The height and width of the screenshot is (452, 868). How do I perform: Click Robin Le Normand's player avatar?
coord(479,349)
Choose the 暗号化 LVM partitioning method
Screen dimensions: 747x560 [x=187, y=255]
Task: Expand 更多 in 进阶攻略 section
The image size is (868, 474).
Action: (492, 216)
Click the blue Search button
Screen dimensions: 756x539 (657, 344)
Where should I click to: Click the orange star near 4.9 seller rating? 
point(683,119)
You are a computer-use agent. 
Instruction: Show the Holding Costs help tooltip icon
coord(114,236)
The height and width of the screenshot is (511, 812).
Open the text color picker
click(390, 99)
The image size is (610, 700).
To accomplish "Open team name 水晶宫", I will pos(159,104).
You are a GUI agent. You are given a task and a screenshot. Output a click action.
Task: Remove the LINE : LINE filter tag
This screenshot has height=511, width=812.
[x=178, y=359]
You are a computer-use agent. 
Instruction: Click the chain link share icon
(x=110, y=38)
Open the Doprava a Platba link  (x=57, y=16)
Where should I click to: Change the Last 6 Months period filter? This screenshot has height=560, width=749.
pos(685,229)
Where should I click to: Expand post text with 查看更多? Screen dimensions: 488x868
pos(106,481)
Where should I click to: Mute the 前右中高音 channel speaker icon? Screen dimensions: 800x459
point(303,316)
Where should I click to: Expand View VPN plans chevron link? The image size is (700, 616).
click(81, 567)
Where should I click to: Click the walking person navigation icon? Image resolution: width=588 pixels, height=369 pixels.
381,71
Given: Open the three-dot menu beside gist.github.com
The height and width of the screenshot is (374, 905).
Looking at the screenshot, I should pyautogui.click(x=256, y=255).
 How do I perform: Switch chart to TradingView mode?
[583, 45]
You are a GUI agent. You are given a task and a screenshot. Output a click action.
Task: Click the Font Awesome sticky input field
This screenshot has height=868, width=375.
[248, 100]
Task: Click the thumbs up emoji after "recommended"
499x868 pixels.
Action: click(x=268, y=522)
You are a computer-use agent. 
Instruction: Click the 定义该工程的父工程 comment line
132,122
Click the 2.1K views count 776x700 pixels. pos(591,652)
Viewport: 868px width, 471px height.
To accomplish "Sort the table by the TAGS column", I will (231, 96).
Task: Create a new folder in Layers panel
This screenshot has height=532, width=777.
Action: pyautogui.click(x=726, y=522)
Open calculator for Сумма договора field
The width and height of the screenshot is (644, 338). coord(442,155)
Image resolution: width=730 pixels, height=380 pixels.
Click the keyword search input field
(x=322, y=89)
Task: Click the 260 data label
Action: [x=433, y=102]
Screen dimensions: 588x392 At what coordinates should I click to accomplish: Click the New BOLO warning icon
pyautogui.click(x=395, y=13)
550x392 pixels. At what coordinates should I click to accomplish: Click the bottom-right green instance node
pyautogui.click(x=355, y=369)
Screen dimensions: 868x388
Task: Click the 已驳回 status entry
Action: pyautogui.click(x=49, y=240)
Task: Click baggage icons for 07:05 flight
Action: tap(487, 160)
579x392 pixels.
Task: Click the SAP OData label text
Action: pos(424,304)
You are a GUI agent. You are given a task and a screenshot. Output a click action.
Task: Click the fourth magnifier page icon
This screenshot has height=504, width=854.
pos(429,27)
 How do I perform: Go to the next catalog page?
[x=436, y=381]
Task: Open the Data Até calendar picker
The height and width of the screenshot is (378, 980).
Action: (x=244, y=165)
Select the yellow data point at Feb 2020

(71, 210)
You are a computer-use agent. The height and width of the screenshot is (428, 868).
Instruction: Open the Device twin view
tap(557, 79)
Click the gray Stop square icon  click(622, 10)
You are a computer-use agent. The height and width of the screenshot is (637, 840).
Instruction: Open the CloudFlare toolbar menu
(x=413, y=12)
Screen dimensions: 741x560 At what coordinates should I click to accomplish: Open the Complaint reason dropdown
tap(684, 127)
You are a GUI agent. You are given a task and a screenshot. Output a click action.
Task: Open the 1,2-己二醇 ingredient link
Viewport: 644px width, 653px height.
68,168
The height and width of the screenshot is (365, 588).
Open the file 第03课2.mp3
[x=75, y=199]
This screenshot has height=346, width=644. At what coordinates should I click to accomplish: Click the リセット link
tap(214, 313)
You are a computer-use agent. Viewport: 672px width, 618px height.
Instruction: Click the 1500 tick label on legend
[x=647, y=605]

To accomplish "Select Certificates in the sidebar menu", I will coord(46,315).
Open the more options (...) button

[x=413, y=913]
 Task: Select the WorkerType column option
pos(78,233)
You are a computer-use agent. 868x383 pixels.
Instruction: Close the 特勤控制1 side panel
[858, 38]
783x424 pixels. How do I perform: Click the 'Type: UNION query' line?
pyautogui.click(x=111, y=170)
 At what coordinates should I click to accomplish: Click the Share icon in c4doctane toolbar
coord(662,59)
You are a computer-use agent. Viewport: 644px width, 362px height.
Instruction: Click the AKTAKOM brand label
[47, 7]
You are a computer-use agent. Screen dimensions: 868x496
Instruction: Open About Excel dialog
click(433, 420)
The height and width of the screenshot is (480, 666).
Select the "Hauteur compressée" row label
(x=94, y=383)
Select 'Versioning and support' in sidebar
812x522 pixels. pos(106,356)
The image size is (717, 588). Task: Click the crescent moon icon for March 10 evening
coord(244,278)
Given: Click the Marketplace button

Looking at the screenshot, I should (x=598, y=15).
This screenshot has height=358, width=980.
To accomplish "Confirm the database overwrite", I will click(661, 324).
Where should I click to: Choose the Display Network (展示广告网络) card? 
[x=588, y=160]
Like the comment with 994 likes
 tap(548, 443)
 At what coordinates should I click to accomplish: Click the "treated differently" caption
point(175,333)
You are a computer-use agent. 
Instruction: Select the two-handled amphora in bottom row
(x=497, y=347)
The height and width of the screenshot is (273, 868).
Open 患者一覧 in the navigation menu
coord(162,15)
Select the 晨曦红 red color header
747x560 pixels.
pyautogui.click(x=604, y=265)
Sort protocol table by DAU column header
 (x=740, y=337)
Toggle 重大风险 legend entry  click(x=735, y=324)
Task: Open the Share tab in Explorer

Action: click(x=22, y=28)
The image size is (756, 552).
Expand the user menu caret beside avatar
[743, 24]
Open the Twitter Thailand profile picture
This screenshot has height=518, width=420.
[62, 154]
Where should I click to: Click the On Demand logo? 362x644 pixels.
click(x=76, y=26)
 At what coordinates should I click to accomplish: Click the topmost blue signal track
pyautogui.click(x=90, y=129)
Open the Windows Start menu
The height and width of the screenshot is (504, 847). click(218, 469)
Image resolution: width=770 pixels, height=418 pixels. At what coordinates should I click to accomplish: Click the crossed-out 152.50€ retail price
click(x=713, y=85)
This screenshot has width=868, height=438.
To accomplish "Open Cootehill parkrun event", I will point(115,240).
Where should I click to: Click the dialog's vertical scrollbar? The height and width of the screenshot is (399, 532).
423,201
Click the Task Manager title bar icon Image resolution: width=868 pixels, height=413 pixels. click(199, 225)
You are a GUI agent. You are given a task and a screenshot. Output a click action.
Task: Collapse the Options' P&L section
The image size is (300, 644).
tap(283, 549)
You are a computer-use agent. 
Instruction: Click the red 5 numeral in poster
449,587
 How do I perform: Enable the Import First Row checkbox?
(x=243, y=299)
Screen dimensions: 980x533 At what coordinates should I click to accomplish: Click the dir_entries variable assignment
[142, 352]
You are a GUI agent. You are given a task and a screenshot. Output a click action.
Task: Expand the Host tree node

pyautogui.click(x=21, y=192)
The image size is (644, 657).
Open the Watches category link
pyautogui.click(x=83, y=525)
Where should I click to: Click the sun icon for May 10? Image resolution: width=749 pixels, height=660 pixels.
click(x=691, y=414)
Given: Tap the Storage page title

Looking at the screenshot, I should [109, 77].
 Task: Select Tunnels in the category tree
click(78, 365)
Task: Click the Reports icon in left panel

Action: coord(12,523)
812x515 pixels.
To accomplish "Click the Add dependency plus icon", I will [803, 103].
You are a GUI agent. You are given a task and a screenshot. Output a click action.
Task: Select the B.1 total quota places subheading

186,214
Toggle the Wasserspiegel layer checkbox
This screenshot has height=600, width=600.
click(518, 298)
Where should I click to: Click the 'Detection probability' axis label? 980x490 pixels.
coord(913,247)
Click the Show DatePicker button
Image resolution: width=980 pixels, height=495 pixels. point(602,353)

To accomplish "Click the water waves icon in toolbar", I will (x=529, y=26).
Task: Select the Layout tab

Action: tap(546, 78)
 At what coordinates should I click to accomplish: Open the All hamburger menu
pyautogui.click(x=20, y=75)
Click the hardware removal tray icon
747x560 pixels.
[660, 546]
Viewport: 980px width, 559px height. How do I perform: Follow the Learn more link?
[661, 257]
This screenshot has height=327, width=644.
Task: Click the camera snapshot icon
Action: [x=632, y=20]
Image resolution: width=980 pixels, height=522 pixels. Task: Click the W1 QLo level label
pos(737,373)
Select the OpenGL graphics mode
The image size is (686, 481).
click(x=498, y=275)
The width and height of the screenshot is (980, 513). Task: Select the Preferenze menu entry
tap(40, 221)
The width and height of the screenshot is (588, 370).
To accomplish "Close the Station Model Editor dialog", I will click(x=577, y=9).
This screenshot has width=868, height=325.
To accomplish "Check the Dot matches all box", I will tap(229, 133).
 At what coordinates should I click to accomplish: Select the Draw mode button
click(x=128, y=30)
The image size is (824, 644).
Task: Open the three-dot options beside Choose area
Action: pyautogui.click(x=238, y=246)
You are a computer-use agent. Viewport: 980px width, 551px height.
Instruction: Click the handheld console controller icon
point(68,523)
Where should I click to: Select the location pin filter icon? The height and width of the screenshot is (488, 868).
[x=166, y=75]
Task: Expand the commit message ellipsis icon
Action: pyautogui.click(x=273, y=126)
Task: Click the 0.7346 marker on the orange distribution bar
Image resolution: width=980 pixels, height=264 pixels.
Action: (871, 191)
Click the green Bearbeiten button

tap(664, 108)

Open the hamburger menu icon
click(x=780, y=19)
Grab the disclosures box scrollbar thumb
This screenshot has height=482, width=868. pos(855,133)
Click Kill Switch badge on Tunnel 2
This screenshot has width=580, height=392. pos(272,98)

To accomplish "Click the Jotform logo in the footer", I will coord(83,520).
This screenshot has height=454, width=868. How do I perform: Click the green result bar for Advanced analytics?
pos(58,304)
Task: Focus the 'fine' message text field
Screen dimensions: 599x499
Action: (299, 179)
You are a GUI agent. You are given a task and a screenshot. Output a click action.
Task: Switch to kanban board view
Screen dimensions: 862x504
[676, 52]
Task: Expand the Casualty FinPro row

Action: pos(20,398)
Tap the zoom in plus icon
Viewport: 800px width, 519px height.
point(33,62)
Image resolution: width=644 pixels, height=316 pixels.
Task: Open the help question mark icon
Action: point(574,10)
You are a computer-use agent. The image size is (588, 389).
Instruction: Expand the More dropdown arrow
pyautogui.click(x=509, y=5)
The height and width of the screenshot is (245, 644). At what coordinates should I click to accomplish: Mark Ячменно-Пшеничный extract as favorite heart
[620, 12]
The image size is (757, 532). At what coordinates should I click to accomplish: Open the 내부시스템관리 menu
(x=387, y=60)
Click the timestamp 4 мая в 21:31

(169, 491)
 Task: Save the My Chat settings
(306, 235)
________________________________________
TASK STATEMENT: Repeat the lines from the first one in the records through the line containing "Task: Click the Font", exactly as written, and nothing else.

REPLY:
The height and width of the screenshot is (452, 868). How do I perform: Click Robin Le Normand's player avatar?
coord(479,349)
Choose the 暗号化 LVM partitioning method
Screen dimensions: 747x560 [x=187, y=255]
Task: Expand 更多 in 进阶攻略 section
The image size is (868, 474).
Action: (492, 216)
Click the blue Search button
Screen dimensions: 756x539 (657, 344)
Where should I click to: Click the orange star near 4.9 seller rating? 
point(683,119)
You are a computer-use agent. 
Instruction: Show the Holding Costs help tooltip icon
coord(114,236)
The height and width of the screenshot is (511, 812).
Open the text color picker
click(390, 99)
The image size is (610, 700).
To accomplish "Open team name 水晶宫", I will pos(159,104).
You are a GUI agent. You are given a task and a screenshot. Output a click action.
Task: Remove the LINE : LINE filter tag
This screenshot has height=511, width=812.
[x=178, y=359]
You are a computer-use agent. 
Instruction: Click the chain link share icon
(x=110, y=38)
Open the Doprava a Platba link  (x=57, y=16)
Where should I click to: Change the Last 6 Months period filter? This screenshot has height=560, width=749.
pos(685,229)
Where should I click to: Expand post text with 查看更多? Screen dimensions: 488x868
pos(106,481)
Where should I click to: Mute the 前右中高音 channel speaker icon? Screen dimensions: 800x459
point(303,316)
Where should I click to: Expand View VPN plans chevron link? The image size is (700, 616).
click(81, 567)
Where should I click to: Click the walking person navigation icon? Image resolution: width=588 pixels, height=369 pixels.
381,71
Given: Open the three-dot menu beside gist.github.com
The height and width of the screenshot is (374, 905).
Looking at the screenshot, I should pyautogui.click(x=256, y=255).
 How do I perform: Switch chart to TradingView mode?
[583, 45]
You are a GUI agent. You are given a task and a screenshot. Output a click action.
Task: Click the Font Awesome sticky input field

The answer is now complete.